Page MenuHomePhabricator

Regression: Wikibase no longer reports pages as unlinked on a client when linked item deleted from a repo
Closed, ResolvedPublic8 Estimated Story Points

Description

This was detected as part of T322407: Publish Wikibase Suite release compatible with MediaWiki 1.38 (the currently in progress wikibase suite release)

The assertions failing are:

These check for the existence of a recent changes entry after an item has been deleted that was linked to a client page.
The recent changes entry should look something like this..

			type: 'external',
			ns: 0,
			title: luaPageTitle,
			comment: 'wikibase-comment-remove'

While initially found in the suite release this is also confirmed to be an issue on test wikidata, and thus probably also happening on wikidata.org

https://s.gtool.pro:443/https/test2.wikipedia.org/wiki/Flooberdoober
https://s.gtool.pro:443/https/test.wikidata.org/wiki/Q37288

image.png (233×940 px, 38 KB)

As you can see on the removal of the site link, the correct entry makes its way into recent changes, but on deletion, this does not happen, and it should.

MATERIAL PROVIDED:

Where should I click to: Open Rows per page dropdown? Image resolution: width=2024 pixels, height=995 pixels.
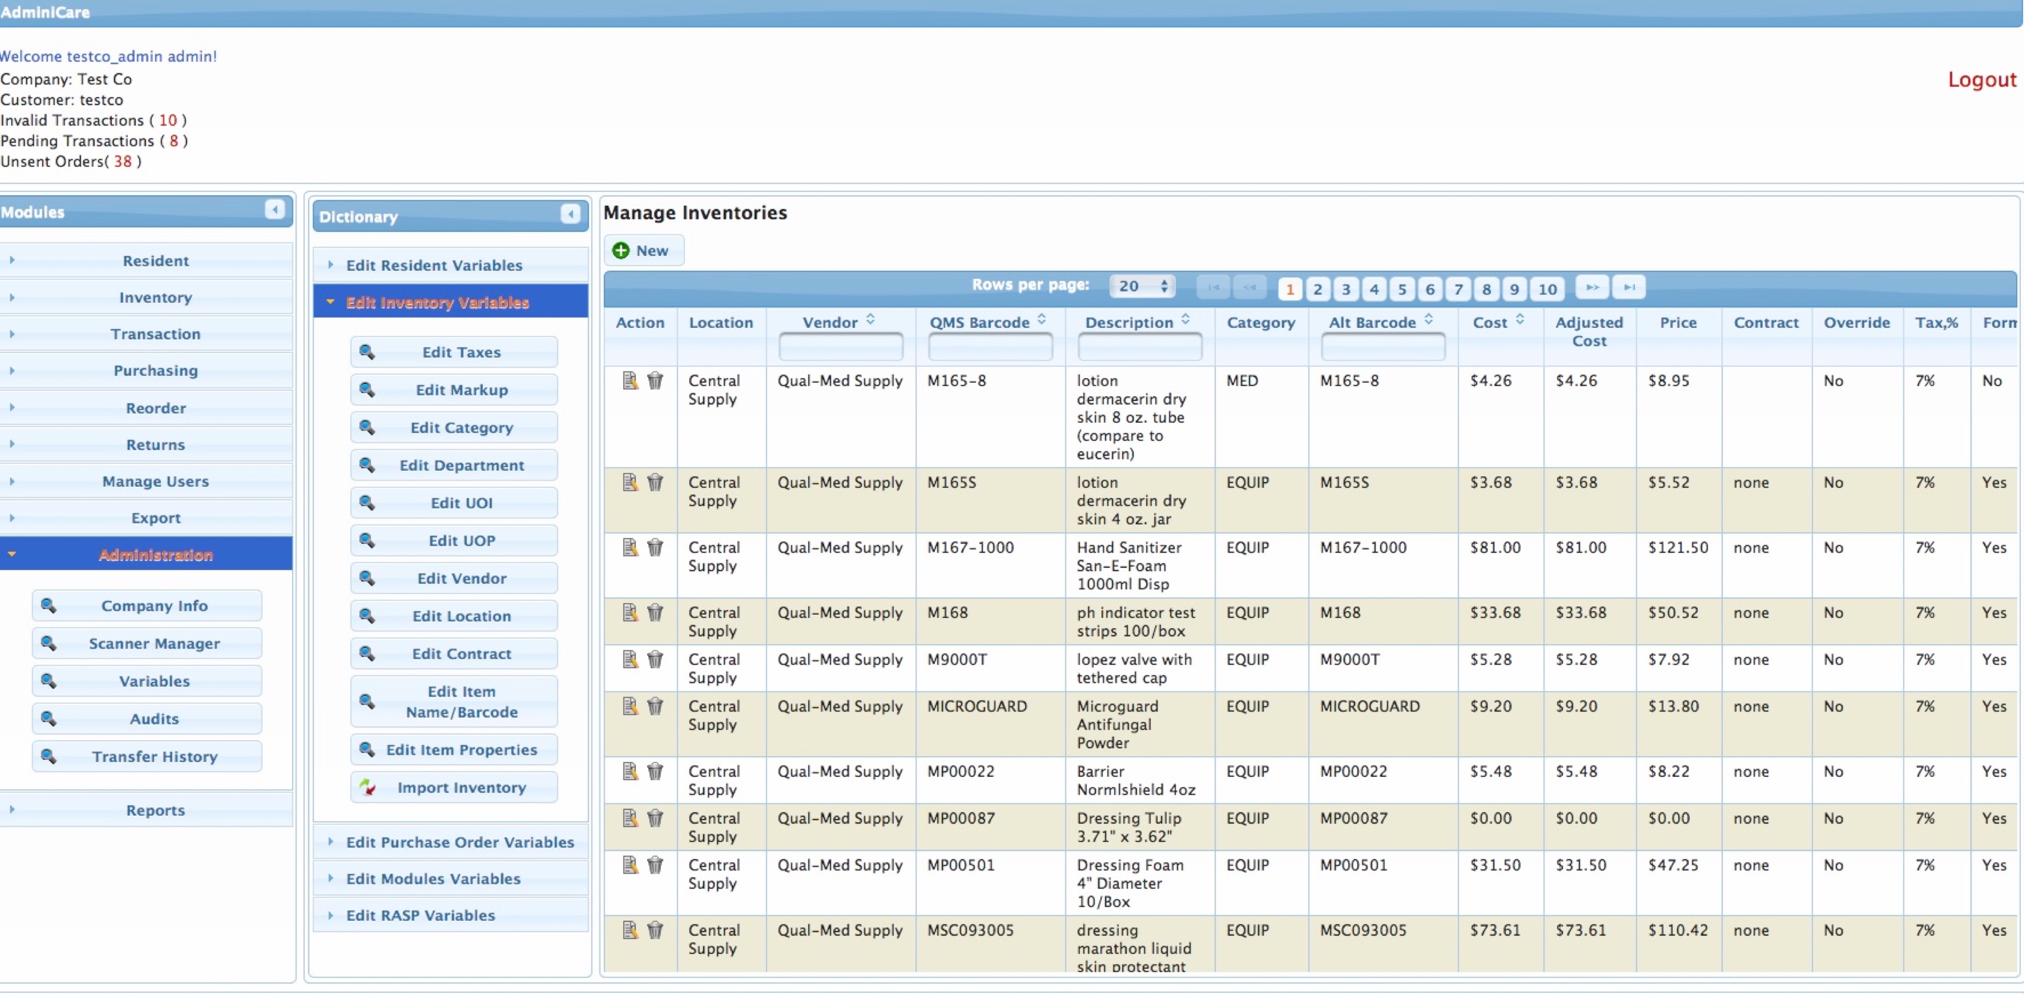click(1142, 286)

DIRECTIONS:
• A. Answer these questions about the Wikibase regression ticket, one per line:
(i) Which release task was the problem detected as part of?
(ii) What value should the comment field of the expected recent changes entry hold?
(iii) Besides the suite release, where is the issue confirmed?
• B. Reproduce the Wikibase regression ticket word for word from "The recent changes" to "(233×940 px, 38 KB)".

ANSWERS PER TASK:
• A.
(i) T322407: Publish Wikibase Suite release compatible with MediaWiki 1.38
(ii) 'wikibase-comment-remove'
(iii) On test wikidata

• B.
The recent changes entry should look something like this..

			type: 'external',
			ns: 0,
			title: luaPageTitle,
			comment: 'wikibase-comment-remove'

While initially found in the suite release this is also confirmed to be an issue on test wikidata, and thus probably also happening on wikidata.org

https://s.gtool.pro:443/https/test2.wikipedia.org/wiki/Flooberdoober
https://s.gtool.pro:443/https/test.wikidata.org/wiki/Q37288

image.png (233×940 px, 38 KB)